From the line with "Task: Open more menu on Puru Birds' tweet" to the final line of the records, every line is to be duplicated exactly, both of those lines included.

**Dataset entries:**
"""

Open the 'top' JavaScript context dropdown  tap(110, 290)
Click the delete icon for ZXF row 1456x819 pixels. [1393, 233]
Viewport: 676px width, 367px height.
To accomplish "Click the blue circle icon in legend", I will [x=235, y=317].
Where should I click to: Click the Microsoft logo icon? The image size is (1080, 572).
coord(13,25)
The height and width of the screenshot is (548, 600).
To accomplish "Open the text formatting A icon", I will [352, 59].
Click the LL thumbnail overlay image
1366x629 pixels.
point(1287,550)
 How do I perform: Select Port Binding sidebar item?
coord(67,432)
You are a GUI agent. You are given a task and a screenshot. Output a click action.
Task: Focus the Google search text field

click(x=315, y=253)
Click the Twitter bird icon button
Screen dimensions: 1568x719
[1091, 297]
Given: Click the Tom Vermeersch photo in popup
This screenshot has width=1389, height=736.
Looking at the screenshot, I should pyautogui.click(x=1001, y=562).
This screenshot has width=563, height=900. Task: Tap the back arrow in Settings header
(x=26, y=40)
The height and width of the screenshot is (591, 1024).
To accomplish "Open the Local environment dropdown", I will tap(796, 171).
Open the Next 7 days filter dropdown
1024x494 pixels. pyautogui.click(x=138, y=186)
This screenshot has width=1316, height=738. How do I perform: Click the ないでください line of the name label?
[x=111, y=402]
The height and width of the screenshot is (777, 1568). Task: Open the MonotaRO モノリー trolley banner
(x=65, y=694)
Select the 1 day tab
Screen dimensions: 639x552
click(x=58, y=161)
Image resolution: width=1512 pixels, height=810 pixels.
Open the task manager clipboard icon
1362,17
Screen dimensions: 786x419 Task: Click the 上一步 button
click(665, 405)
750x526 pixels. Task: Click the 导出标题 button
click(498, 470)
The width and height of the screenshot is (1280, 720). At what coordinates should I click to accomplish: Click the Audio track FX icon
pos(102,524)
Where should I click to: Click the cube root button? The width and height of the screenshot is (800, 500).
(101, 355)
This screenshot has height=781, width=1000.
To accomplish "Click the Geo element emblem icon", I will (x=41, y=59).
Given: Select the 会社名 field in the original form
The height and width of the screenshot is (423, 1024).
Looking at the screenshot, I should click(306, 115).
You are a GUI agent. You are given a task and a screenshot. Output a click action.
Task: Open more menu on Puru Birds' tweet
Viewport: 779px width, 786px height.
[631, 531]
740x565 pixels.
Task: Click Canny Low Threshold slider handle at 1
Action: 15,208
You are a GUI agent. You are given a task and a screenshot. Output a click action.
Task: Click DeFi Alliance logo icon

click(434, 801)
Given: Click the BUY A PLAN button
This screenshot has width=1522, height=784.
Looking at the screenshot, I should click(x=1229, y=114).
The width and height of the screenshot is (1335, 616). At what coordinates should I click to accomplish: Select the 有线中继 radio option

"""

**The completed task:**
Task: Open more menu on Puru Birds' tweet
Viewport: 779px width, 786px height.
[631, 531]
740x565 pixels.
Task: Click Canny Low Threshold slider handle at 1
Action: 15,208
You are a GUI agent. You are given a task and a screenshot. Output a click action.
Task: Click DeFi Alliance logo icon

click(434, 801)
Given: Click the BUY A PLAN button
This screenshot has width=1522, height=784.
Looking at the screenshot, I should click(x=1229, y=114).
The width and height of the screenshot is (1335, 616). At what coordinates should I click to accomplish: Select the 有线中继 radio option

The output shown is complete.